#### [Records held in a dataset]
══════
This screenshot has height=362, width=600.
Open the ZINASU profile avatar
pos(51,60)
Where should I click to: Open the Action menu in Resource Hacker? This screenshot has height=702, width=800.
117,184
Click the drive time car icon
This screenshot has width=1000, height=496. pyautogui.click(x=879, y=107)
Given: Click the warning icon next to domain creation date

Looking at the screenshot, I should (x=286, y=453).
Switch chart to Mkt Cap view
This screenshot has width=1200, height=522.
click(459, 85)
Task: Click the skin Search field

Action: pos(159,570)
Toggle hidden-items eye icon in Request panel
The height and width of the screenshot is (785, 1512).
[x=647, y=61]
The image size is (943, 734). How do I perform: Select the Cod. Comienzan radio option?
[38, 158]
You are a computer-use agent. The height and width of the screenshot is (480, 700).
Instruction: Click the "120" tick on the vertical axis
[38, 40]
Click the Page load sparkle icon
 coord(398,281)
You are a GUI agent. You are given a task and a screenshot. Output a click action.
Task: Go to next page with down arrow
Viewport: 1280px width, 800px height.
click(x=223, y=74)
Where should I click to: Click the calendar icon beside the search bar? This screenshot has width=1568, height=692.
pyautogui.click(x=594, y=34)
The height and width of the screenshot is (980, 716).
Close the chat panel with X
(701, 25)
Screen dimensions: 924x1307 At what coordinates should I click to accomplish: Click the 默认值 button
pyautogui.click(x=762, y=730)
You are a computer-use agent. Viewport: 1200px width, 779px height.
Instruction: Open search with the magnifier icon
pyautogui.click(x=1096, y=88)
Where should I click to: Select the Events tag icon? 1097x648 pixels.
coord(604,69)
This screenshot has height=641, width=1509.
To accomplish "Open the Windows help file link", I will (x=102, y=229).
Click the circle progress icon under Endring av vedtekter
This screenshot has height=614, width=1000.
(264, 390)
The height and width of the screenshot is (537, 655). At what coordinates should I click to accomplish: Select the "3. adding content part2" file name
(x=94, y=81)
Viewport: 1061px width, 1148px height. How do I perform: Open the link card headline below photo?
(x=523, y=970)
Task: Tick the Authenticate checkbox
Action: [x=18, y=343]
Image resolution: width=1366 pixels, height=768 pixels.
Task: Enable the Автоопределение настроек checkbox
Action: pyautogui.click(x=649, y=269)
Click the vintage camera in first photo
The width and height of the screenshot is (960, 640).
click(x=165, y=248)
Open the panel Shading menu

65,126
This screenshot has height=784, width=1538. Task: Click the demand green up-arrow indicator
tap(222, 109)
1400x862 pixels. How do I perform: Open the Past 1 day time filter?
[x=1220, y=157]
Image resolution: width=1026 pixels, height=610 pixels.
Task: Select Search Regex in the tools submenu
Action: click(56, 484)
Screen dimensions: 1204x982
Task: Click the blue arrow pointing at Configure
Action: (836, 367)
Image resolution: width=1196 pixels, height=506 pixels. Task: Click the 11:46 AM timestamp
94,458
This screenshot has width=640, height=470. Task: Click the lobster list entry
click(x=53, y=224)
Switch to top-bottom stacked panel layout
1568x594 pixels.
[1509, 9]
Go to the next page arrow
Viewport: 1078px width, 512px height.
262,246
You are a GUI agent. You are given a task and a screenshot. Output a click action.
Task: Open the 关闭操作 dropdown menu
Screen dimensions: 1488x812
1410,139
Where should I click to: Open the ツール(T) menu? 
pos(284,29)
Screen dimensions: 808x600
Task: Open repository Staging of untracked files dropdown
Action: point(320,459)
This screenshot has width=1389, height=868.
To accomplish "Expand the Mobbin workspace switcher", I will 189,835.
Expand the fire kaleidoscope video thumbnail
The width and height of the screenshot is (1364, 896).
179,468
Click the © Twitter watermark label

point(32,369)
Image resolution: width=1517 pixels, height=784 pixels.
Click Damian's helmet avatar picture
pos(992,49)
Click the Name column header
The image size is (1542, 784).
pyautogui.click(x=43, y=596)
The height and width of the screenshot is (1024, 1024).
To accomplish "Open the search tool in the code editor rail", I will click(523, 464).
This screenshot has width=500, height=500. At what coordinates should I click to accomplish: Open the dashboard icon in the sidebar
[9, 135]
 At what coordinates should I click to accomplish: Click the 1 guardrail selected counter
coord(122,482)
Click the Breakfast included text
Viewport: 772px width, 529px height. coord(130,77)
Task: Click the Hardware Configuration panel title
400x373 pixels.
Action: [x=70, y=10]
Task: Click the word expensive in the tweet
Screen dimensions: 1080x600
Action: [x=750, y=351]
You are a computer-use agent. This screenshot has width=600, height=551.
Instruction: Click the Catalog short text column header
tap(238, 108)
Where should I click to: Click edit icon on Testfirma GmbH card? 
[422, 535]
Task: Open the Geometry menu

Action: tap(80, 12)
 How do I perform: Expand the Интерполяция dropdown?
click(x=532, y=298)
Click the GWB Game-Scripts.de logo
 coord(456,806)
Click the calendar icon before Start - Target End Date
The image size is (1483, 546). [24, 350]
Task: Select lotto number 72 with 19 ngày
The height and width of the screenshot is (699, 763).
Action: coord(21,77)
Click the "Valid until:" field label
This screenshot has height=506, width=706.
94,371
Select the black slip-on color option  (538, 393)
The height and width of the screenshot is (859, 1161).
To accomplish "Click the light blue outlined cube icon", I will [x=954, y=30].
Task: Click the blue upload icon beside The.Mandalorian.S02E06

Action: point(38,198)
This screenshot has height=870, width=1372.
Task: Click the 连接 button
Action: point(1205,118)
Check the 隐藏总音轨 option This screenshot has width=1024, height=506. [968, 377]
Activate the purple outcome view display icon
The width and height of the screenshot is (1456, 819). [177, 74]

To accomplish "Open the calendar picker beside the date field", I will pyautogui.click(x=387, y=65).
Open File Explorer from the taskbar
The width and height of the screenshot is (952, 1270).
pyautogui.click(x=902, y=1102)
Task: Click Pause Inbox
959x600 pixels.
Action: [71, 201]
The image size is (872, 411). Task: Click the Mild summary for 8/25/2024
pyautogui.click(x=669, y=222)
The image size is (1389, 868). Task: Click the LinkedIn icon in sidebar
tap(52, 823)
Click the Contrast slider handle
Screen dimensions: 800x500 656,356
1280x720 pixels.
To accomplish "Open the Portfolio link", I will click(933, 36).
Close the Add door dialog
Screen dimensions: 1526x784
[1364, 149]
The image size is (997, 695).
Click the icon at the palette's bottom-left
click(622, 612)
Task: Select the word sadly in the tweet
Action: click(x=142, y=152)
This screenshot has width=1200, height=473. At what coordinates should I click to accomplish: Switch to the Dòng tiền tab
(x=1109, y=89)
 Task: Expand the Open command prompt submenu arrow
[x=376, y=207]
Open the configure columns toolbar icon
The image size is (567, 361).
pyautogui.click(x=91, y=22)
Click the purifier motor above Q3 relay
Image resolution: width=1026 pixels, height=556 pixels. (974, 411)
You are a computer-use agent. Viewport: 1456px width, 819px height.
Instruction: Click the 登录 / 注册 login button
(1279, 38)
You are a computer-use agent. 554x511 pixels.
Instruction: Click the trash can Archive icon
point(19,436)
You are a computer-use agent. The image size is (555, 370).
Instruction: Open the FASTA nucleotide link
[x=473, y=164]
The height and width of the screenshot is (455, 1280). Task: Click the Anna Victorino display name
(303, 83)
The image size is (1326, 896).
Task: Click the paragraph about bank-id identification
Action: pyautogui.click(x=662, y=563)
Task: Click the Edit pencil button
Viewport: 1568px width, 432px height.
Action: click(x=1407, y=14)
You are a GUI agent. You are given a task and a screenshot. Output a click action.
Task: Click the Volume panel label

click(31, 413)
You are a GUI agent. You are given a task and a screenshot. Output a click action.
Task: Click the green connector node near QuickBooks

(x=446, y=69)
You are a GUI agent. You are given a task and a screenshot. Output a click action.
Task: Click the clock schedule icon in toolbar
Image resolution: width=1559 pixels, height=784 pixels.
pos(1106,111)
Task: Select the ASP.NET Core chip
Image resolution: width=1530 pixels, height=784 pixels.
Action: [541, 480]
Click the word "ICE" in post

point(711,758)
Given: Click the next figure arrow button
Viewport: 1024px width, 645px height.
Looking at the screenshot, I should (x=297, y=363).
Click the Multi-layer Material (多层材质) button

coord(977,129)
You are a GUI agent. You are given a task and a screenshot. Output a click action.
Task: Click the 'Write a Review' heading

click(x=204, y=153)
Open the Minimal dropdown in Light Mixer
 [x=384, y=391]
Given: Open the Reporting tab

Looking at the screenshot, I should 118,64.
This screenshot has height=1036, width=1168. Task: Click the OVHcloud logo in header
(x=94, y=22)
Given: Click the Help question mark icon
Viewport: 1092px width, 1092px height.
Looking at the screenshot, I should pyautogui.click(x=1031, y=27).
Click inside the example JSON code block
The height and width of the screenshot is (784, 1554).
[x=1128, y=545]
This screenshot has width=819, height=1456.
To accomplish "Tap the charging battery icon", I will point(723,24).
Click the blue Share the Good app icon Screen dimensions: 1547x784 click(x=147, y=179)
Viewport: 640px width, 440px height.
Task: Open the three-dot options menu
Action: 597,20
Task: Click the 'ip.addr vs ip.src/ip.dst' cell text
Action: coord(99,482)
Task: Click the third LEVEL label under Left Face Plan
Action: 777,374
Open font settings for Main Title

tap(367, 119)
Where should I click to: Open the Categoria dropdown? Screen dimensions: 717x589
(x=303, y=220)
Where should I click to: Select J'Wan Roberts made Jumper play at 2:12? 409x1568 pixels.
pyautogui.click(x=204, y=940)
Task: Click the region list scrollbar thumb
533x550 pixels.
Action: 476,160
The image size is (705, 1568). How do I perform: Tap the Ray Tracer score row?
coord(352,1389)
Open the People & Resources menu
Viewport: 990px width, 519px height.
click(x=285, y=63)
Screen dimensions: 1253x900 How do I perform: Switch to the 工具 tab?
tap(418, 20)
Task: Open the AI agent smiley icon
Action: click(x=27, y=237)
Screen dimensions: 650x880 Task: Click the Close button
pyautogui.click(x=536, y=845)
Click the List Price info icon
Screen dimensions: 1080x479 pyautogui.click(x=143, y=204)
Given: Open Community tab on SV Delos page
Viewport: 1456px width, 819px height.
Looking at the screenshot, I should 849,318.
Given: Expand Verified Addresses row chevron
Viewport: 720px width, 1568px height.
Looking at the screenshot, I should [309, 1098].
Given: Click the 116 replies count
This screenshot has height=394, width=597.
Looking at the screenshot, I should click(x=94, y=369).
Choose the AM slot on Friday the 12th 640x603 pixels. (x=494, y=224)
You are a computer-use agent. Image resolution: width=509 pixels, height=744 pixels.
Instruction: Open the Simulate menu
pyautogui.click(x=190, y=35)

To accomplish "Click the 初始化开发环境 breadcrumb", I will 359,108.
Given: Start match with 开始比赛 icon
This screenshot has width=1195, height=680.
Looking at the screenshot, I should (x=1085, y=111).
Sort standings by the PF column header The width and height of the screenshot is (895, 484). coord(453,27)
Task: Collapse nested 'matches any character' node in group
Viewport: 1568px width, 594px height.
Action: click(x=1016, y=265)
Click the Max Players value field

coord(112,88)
══════
#### [Exercise requirements]
Put the listing, from its first line up to and including the line with "This screenshot has width=1000, height=496.", into a Markdown table with the columns Row and Line, numbering each row and leaving out blank lines.

#### [Solution for this task]
| Row | Line |
|---|---|
| 1 | This screenshot has height=362, width=600. |
| 2 | Open the ZINASU profile avatar |
| 3 | pos(51,60) |
| 4 | Where should I click to: Open the Action menu in Resource Hacker? This screenshot has height=702, width=800. |
| 5 | 117,184 |
| 6 | Click the drive time car icon |
| 7 | This screenshot has width=1000, height=496. pyautogui.click(x=879, y=107) |